[Opening Dataset excerpts section]

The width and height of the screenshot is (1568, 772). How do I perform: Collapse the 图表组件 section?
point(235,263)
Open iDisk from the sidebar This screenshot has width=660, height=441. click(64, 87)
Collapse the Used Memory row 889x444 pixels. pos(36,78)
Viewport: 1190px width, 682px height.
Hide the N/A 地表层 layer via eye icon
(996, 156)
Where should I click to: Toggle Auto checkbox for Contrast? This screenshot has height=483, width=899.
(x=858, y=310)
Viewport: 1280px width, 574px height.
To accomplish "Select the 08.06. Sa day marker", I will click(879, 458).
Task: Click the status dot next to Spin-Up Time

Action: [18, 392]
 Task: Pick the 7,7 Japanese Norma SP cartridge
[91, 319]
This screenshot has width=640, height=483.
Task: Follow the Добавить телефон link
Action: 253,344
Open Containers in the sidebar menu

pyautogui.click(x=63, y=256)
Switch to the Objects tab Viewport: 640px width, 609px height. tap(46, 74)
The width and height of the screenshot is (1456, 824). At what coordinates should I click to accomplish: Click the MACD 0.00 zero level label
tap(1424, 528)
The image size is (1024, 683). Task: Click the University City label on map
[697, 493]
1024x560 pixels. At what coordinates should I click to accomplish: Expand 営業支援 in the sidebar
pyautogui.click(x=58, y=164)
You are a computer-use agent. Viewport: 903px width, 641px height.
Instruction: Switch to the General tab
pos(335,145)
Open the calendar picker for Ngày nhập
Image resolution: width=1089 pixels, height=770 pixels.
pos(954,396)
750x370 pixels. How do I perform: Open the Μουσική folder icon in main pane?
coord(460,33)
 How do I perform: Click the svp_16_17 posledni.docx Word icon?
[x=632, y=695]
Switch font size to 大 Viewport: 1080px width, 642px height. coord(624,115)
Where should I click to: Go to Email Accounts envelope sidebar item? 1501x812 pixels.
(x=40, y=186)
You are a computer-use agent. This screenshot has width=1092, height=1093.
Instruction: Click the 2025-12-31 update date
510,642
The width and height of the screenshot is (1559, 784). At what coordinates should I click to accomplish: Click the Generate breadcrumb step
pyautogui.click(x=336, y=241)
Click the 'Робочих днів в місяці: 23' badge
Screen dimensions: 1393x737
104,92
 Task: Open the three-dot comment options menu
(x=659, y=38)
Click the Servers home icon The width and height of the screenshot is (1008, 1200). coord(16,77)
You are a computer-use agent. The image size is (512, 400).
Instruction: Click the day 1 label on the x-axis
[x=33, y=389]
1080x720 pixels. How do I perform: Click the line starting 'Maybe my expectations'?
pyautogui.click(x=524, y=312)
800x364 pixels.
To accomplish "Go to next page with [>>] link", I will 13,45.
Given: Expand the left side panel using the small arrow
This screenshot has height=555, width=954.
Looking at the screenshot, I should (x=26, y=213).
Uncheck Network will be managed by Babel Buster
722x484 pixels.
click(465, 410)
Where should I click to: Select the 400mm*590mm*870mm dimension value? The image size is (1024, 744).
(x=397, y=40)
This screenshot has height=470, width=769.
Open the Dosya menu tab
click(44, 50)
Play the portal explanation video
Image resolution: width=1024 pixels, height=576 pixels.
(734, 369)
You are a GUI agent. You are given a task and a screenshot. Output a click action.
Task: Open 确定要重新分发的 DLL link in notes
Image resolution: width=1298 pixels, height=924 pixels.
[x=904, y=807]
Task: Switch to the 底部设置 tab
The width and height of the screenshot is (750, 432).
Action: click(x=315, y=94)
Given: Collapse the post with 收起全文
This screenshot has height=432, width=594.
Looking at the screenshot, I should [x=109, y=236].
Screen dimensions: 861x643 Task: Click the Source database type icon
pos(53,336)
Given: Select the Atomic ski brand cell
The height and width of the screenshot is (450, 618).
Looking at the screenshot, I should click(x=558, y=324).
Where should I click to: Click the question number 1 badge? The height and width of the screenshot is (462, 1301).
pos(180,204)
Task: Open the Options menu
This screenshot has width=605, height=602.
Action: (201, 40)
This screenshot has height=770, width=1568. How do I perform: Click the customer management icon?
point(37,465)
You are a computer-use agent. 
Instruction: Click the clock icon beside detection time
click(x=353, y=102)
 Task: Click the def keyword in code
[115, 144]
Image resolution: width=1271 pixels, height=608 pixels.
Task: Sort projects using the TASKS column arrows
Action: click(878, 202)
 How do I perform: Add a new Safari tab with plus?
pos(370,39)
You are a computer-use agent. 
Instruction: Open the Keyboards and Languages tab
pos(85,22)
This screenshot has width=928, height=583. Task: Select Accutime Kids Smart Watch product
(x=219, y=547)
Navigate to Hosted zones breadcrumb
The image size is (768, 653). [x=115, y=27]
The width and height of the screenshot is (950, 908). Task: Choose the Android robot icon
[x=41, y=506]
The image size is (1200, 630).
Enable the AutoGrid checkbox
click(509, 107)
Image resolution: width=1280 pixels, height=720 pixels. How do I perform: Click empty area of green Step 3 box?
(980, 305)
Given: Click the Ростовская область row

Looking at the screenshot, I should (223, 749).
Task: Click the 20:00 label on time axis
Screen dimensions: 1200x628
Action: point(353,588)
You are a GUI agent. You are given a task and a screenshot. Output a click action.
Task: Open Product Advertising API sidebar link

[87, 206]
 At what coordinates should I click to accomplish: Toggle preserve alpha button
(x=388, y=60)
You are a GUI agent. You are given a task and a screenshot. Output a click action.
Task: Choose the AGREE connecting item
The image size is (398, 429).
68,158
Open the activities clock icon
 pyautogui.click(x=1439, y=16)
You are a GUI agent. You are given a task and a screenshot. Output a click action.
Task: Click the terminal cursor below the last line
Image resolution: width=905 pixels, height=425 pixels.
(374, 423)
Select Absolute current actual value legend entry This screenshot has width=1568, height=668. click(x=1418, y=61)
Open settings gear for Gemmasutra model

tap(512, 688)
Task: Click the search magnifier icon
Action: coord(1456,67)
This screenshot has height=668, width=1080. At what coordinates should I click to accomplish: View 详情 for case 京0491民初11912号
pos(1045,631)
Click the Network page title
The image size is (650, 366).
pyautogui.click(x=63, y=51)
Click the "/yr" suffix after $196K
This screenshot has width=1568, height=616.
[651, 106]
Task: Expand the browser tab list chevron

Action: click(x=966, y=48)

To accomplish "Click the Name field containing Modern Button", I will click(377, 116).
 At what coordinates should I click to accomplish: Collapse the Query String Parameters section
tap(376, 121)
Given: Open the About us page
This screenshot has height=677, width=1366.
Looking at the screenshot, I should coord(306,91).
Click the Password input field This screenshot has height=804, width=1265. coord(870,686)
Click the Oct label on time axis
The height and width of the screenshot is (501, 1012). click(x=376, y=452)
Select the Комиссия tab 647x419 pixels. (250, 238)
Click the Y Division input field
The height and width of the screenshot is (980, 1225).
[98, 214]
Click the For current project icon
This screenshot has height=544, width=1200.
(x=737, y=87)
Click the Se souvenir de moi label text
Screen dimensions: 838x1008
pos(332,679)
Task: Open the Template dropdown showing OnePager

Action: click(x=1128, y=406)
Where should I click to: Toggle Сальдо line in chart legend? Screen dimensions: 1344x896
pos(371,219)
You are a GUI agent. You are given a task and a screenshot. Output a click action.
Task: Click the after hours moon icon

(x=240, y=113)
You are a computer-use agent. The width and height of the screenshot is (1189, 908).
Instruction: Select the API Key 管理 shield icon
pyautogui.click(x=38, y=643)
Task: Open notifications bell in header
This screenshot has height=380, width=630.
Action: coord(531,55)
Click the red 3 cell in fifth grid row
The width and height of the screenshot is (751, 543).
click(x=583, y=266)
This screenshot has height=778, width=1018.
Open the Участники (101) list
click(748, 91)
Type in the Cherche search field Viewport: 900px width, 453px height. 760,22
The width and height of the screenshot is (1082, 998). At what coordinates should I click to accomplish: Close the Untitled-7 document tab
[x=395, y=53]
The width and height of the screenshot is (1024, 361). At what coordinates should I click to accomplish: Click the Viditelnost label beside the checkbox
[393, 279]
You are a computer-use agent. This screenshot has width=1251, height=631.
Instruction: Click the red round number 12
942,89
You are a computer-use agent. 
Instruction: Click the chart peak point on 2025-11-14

[Closing Dataset excerpts section]

▶ Work to be completed: All lines in the entries above that hold the word "Viewport" need to be copied.

▶ Solution:
Viewport: 1190px width, 682px height.
Viewport: 1280px width, 574px height.
Switch to the Objects tab Viewport: 640px width, 609px height. tap(46, 74)
You are a computer-use agent. Viewport: 903px width, 641px height.
Switch font size to 大 Viewport: 1080px width, 642px height. coord(624,115)
Type in the Cherche search field Viewport: 900px width, 453px height. 760,22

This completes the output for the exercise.